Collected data
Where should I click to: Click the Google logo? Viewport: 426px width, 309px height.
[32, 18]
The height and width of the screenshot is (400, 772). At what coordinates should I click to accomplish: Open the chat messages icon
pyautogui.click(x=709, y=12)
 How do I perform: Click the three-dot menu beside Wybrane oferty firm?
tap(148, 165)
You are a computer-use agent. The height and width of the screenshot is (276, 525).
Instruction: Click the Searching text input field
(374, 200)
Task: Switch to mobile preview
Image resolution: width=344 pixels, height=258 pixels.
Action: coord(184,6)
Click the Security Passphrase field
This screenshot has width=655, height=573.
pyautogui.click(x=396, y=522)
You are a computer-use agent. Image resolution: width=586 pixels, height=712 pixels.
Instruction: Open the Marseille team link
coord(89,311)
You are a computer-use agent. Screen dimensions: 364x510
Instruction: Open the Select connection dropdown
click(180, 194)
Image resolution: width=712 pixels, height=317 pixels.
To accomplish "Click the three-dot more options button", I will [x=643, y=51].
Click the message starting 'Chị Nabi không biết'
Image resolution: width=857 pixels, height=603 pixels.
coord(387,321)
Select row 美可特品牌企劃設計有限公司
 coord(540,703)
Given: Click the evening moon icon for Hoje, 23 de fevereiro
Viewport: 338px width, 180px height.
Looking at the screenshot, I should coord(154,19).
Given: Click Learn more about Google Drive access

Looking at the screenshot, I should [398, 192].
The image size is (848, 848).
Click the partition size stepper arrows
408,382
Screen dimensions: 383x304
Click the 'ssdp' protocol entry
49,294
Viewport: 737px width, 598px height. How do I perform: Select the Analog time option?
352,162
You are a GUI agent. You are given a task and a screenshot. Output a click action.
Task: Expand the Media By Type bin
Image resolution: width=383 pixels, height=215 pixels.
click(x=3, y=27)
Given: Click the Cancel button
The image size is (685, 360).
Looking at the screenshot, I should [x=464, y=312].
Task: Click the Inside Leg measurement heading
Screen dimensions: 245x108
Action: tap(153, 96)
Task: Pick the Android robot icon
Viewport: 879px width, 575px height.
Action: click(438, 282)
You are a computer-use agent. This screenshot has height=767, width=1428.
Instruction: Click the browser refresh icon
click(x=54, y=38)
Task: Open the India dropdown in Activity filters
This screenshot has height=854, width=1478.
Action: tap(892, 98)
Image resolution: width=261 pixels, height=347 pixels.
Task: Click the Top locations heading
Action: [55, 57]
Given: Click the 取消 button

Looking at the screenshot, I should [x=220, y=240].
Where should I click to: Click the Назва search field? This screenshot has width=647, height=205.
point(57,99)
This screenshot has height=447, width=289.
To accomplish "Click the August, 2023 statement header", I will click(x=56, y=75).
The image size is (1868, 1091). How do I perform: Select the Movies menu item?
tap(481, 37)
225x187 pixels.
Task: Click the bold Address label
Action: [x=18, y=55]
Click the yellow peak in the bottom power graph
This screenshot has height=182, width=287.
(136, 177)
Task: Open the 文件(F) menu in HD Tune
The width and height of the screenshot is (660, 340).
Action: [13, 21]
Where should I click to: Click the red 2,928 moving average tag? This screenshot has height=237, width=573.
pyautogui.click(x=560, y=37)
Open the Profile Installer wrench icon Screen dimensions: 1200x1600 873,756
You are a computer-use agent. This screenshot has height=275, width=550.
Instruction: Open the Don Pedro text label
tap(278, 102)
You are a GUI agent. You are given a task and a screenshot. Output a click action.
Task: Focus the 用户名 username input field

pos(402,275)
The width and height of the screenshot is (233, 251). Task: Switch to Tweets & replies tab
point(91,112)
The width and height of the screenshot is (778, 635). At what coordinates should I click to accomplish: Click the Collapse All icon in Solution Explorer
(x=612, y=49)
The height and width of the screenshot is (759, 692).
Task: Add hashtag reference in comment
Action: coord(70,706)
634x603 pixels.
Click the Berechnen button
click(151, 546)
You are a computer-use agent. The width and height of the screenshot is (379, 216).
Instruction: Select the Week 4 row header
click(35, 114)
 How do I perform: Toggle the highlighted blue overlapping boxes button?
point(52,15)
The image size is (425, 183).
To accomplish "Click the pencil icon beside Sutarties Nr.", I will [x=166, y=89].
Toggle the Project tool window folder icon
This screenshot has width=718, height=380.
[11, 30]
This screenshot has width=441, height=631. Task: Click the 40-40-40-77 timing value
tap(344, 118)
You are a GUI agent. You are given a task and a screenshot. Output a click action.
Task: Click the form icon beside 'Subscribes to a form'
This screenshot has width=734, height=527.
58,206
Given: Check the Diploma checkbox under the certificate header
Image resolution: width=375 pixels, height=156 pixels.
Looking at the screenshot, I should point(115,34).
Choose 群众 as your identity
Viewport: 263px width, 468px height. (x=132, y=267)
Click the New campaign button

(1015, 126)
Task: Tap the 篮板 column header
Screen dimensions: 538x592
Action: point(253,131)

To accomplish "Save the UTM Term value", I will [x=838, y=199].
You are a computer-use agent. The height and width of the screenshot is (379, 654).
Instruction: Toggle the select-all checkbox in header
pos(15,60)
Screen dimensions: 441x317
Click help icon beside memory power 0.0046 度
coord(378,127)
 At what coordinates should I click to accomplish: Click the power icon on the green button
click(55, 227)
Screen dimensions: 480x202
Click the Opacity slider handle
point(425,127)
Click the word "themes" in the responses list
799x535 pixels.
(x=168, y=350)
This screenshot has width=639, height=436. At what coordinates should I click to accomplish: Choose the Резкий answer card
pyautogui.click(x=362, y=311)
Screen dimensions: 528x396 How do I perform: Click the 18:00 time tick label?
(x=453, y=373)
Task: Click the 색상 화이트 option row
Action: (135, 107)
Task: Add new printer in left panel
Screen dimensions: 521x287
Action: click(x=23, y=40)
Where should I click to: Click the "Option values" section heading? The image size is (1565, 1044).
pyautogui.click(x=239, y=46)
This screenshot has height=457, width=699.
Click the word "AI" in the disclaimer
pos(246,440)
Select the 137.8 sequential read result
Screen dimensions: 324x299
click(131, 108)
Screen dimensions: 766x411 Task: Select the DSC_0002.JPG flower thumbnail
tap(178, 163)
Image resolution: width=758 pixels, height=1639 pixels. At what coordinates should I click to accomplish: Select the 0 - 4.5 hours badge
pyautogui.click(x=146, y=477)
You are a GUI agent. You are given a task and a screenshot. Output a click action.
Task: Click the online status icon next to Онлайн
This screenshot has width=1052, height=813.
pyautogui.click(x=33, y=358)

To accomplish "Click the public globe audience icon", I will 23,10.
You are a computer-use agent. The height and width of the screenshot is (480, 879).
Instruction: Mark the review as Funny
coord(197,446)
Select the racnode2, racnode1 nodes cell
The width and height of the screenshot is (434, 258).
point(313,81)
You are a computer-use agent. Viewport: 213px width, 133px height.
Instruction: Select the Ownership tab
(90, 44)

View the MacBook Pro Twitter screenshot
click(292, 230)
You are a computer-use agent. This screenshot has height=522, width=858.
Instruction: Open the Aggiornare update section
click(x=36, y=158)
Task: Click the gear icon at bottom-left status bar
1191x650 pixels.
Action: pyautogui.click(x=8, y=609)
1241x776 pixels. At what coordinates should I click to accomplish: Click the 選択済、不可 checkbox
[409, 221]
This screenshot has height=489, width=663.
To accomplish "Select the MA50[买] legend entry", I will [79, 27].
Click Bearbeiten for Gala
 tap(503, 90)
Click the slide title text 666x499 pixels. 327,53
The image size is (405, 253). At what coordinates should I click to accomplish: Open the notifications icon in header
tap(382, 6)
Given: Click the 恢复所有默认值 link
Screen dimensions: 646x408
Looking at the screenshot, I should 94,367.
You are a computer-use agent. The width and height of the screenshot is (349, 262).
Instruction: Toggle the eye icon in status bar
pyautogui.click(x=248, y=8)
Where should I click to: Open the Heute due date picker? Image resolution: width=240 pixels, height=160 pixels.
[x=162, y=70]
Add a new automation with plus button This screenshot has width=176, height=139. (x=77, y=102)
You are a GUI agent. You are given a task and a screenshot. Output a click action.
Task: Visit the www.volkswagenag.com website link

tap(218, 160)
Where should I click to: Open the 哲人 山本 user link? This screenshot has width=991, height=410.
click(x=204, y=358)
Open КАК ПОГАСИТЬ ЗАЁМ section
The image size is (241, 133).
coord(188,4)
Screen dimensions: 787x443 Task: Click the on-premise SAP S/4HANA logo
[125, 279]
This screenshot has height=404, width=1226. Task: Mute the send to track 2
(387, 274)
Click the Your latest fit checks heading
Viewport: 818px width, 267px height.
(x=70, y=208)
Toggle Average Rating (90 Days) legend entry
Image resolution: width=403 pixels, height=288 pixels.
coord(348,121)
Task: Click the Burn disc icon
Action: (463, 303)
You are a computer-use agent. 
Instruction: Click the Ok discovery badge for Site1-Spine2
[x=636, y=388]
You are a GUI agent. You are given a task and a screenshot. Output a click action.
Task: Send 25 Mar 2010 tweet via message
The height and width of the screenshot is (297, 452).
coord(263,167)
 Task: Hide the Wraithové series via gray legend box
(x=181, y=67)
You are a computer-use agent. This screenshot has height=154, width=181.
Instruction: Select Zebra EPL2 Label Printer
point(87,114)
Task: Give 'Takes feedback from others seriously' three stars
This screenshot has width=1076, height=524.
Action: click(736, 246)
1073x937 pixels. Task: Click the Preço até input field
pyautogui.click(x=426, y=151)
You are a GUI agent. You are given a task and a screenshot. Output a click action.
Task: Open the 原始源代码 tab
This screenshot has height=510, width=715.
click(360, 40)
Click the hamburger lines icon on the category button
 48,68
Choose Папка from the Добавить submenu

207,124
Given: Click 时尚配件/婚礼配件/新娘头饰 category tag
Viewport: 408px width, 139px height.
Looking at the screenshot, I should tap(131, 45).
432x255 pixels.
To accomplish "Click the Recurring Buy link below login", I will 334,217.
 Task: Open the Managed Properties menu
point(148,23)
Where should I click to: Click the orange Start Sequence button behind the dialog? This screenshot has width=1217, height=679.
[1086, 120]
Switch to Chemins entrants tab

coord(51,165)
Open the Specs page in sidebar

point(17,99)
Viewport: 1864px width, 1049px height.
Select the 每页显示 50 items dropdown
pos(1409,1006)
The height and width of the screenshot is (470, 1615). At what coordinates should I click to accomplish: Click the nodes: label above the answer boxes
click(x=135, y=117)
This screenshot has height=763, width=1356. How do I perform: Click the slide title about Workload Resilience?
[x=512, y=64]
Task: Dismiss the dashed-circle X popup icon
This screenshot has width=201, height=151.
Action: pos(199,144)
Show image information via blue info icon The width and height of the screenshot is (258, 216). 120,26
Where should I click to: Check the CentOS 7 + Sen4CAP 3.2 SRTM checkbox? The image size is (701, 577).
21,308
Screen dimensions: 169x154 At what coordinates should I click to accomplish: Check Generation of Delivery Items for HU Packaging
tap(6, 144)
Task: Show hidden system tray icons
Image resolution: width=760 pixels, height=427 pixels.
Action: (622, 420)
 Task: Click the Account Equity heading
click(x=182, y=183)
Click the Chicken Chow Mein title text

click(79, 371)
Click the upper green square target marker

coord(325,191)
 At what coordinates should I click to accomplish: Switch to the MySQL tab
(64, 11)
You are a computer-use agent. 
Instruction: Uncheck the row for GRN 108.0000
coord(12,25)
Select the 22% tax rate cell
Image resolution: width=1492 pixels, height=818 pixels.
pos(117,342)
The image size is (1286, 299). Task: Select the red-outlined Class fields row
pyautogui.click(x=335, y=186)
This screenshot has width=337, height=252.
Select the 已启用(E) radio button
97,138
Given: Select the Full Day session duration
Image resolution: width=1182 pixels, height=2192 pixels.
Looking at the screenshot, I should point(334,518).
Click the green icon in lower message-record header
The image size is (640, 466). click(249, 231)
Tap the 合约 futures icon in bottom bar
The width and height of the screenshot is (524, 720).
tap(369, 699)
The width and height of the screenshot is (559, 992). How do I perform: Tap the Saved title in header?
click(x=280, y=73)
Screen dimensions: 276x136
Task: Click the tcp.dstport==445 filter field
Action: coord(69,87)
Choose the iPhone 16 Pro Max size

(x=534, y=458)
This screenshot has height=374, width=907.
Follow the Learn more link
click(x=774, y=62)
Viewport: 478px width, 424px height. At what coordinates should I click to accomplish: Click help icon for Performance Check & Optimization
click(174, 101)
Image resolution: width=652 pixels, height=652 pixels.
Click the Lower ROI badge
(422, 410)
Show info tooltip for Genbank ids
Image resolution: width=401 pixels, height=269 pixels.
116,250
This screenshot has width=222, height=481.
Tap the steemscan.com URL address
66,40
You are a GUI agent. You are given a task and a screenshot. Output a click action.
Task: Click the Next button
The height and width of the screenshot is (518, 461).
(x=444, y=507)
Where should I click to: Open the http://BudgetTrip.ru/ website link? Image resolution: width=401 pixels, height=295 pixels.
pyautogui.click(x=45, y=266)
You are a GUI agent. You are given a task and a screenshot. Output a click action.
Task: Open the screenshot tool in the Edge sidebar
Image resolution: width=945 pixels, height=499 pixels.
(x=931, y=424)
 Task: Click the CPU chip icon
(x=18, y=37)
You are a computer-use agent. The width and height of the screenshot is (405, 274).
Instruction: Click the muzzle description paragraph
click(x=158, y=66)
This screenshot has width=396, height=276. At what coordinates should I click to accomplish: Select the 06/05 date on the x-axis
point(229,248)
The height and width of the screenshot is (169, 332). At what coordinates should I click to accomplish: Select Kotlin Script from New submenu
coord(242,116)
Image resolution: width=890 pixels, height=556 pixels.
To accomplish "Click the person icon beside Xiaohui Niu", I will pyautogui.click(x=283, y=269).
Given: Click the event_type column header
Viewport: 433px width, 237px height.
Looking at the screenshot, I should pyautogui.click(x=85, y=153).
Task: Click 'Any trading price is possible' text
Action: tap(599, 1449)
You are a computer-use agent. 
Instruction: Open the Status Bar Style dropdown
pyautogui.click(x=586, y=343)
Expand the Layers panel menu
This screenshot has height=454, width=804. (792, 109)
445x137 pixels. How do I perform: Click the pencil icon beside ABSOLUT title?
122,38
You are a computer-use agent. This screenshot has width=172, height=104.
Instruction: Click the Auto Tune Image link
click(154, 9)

Work to be completed
From the entries above, give again exactly the lines running from the line with "Where should I click to: Open the Heute" to the line with "has height=154, width=181."; include both of those lines.

Written response
Where should I click to: Open the Heute due date picker? Image resolution: width=240 pixels, height=160 pixels.
[x=162, y=70]
Add a new automation with plus button This screenshot has width=176, height=139. (x=77, y=102)
You are a GUI agent. You are given a task and a screenshot. Output a click action.
Task: Visit the www.volkswagenag.com website link

tap(218, 160)
Where should I click to: Open the 哲人 山本 user link? This screenshot has width=991, height=410.
click(x=204, y=358)
Open КАК ПОГАСИТЬ ЗАЁМ section
The image size is (241, 133).
coord(188,4)
Screen dimensions: 787x443 Task: Click the on-premise SAP S/4HANA logo
[125, 279]
This screenshot has height=404, width=1226. Task: Mute the send to track 2
(387, 274)
Click the Your latest fit checks heading
Viewport: 818px width, 267px height.
(x=70, y=208)
Toggle Average Rating (90 Days) legend entry
Image resolution: width=403 pixels, height=288 pixels.
coord(348,121)
Task: Click the Burn disc icon
Action: (463, 303)
You are a computer-use agent. 
Instruction: Click the Ok discovery badge for Site1-Spine2
[x=636, y=388]
You are a GUI agent. You are given a task and a screenshot. Output a click action.
Task: Send 25 Mar 2010 tweet via message
The height and width of the screenshot is (297, 452).
coord(263,167)
 Task: Hide the Wraithové series via gray legend box
(x=181, y=67)
You are a computer-use agent. This screenshot has height=154, width=181.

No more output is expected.